# TASK:
Scan the records below, and wherever a line has the word "Tools", pull it out.

——————————

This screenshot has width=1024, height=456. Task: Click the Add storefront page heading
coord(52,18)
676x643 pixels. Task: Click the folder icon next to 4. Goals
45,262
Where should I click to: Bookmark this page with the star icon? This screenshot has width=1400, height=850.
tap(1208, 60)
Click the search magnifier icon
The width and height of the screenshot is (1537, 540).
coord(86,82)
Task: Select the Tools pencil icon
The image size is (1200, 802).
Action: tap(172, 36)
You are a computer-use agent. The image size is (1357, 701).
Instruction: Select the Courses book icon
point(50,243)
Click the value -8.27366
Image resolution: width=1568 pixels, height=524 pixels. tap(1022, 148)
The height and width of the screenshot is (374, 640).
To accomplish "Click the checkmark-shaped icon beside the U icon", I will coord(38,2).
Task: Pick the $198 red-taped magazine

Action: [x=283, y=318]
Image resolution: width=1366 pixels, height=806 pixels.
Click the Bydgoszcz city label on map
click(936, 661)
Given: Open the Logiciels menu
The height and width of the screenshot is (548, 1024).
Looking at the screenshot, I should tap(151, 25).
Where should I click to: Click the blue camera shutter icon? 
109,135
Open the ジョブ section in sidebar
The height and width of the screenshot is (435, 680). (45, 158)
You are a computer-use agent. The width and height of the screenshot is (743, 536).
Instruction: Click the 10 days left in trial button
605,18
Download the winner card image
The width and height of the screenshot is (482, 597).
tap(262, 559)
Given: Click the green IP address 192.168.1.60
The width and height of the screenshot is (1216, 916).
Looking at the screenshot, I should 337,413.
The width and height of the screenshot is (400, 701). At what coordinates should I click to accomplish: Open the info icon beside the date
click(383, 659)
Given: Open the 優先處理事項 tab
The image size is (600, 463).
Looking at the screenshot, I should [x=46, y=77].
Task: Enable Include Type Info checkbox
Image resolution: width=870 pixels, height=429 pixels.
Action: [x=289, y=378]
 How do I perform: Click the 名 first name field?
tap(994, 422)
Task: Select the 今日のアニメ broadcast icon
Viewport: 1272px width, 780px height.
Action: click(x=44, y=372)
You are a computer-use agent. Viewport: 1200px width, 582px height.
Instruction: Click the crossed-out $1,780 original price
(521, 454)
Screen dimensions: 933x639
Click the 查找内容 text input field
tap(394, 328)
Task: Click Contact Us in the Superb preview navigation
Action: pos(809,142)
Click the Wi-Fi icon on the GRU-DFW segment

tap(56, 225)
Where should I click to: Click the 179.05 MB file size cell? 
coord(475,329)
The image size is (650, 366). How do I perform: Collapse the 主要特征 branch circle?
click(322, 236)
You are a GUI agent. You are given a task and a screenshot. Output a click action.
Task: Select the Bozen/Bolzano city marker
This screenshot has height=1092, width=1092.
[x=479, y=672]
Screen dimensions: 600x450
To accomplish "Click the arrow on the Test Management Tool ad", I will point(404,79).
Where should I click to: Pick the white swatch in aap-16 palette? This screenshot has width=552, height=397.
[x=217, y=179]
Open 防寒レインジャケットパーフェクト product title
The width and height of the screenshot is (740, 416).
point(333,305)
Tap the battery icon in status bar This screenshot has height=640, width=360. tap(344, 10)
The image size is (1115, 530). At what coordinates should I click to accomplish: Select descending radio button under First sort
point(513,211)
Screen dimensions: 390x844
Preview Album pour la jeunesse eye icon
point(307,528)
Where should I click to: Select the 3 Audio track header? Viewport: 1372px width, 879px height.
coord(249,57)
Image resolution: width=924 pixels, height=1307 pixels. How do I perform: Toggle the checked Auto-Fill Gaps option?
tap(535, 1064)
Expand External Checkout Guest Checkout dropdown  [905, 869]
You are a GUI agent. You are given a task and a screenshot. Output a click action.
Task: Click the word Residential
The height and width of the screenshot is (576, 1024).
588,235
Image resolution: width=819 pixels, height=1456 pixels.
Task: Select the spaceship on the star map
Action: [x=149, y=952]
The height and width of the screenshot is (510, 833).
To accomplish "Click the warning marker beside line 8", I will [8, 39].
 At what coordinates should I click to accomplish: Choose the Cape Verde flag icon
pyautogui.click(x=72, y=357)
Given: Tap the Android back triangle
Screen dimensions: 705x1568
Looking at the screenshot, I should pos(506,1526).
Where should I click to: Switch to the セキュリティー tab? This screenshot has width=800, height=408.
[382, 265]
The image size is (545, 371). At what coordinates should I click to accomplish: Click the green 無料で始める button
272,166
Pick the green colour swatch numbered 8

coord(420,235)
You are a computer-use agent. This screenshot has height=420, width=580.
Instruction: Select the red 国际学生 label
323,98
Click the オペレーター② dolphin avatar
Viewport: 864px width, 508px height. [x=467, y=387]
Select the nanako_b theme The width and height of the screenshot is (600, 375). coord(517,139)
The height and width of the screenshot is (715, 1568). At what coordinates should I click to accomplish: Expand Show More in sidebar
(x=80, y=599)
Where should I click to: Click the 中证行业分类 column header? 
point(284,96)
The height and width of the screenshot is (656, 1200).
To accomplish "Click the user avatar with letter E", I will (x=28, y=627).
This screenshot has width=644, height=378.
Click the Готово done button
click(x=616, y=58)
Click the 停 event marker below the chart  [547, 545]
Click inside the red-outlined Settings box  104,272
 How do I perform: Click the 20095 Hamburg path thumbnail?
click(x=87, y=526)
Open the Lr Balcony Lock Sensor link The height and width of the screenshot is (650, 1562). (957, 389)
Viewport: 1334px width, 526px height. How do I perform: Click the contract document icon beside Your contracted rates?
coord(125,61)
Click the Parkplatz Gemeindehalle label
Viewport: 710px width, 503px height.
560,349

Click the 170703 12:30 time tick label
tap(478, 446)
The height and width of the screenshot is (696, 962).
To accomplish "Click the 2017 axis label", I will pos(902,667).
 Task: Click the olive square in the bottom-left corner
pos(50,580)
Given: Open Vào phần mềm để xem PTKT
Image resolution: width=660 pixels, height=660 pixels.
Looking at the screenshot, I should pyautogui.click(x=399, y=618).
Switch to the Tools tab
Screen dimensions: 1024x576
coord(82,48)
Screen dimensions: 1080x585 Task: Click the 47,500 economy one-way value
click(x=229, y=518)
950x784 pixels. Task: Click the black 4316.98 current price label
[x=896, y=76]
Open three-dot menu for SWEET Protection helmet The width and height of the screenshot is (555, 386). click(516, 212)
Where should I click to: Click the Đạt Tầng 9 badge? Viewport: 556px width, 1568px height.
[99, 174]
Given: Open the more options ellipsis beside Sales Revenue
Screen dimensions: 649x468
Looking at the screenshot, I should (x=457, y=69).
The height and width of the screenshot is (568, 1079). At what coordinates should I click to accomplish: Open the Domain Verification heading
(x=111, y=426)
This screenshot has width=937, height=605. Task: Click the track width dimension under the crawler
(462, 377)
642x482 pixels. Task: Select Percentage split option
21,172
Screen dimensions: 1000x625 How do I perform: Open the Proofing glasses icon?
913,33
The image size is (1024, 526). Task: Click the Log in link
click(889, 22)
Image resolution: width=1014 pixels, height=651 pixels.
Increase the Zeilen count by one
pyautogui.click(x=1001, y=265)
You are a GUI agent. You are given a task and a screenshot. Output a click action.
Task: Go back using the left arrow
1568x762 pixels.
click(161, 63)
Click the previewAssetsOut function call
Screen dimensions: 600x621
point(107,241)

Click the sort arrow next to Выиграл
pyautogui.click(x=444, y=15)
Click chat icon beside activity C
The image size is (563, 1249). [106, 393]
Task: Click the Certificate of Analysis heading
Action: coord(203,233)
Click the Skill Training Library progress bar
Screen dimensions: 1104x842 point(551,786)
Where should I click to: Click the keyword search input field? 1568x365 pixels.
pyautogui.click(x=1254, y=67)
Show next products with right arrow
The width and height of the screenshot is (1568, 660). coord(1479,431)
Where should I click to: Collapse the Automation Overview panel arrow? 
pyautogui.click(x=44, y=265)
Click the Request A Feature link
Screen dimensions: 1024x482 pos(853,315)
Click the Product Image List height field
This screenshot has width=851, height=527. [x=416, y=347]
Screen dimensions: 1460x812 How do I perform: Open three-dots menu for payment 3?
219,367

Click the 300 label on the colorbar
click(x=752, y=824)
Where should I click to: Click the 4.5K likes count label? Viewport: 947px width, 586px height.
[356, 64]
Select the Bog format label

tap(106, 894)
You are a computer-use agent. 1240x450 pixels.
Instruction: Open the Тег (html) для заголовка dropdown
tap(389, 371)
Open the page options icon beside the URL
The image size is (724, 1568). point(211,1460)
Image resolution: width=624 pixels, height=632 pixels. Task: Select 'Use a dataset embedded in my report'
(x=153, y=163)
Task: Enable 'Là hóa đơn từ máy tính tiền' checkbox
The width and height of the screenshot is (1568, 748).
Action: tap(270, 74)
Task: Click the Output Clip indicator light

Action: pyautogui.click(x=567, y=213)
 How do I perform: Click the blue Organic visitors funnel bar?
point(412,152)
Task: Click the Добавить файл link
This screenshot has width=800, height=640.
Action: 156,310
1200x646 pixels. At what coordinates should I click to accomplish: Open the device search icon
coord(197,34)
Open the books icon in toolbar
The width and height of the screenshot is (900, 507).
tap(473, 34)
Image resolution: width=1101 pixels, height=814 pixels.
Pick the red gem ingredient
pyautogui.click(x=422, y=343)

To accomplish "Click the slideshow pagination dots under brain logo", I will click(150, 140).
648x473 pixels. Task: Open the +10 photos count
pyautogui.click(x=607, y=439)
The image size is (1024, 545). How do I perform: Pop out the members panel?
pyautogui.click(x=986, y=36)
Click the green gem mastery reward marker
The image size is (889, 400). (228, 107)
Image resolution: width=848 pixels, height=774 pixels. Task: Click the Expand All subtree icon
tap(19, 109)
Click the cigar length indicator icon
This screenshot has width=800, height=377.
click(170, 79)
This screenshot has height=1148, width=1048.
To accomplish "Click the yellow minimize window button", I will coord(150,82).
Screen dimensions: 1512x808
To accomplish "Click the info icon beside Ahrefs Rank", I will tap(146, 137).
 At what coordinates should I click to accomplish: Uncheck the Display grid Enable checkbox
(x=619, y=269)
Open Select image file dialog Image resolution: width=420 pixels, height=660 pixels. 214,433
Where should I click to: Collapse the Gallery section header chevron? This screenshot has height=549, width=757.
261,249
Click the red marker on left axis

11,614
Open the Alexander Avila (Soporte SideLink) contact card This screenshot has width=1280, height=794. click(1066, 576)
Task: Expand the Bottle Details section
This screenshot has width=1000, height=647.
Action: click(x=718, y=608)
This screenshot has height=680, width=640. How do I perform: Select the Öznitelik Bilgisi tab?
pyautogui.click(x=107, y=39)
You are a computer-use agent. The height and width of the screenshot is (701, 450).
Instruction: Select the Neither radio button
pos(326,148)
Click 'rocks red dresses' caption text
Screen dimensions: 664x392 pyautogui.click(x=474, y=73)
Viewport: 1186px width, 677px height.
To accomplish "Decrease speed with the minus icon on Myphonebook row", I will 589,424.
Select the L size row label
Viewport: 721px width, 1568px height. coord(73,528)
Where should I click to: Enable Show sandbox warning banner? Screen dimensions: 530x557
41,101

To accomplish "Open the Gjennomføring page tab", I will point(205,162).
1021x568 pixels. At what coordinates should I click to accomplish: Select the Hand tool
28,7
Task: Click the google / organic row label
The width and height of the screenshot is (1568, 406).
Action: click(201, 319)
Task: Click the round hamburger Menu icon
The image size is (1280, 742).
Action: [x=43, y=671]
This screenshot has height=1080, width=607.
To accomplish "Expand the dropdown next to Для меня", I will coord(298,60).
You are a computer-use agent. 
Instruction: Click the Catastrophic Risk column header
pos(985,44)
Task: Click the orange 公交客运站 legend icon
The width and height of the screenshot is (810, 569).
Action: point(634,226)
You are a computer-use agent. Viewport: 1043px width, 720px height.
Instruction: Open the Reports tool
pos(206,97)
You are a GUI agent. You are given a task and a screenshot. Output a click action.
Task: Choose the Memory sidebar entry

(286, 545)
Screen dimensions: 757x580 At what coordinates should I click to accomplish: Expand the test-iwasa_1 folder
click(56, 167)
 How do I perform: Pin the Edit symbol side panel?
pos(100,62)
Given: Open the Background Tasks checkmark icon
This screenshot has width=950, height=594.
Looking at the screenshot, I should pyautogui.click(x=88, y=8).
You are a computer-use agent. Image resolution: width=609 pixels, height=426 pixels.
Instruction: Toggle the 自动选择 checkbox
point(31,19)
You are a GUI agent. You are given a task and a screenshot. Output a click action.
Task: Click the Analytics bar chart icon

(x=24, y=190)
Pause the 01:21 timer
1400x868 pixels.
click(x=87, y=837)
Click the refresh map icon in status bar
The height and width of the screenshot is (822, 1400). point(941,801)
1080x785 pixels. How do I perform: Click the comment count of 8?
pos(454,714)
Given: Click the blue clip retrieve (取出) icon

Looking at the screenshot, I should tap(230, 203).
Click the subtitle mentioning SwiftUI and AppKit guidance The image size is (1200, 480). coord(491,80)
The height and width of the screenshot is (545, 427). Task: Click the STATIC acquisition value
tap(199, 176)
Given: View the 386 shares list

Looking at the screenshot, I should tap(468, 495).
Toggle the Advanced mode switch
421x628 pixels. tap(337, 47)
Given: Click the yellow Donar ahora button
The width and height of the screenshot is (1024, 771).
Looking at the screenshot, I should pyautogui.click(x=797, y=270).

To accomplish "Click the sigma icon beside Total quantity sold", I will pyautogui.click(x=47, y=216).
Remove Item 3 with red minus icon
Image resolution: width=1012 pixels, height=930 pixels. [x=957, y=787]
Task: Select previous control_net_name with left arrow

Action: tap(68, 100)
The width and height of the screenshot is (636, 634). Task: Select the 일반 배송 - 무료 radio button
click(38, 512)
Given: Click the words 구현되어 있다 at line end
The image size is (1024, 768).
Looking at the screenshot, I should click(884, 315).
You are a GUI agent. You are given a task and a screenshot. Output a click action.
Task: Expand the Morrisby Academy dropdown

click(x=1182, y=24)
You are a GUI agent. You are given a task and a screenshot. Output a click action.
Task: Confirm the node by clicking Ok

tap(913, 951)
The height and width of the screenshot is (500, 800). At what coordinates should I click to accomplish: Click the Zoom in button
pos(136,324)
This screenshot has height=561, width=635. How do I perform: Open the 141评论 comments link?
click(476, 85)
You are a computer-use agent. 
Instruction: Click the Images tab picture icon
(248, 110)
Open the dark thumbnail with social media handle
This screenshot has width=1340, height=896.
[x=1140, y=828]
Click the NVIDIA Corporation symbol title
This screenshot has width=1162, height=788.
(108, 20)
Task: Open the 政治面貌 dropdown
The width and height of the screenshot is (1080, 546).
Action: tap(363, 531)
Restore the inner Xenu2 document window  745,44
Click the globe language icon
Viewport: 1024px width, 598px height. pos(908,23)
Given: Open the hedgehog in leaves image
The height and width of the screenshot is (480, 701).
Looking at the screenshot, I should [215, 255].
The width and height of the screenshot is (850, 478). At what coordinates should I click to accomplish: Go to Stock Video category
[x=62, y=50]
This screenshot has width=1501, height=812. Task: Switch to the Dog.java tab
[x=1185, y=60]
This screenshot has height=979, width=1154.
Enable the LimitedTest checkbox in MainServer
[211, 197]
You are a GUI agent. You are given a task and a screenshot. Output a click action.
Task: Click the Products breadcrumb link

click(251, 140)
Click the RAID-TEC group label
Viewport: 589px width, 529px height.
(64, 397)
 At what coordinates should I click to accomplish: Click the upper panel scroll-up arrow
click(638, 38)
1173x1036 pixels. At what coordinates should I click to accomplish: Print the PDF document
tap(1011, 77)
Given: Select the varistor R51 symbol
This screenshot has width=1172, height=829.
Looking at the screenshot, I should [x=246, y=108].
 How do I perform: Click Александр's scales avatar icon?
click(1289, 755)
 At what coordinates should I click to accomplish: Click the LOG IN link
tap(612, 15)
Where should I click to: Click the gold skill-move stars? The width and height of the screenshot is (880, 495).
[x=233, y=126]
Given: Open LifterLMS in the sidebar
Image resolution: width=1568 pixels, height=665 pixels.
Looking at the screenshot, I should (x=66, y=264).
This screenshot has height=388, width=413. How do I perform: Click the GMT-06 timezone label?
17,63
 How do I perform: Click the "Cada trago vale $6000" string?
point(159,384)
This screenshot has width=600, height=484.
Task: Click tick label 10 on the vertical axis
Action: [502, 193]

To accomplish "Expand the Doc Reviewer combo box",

——————————

# FINISHED TASK:
Task: Select the Tools pencil icon
Switch to the Tools tab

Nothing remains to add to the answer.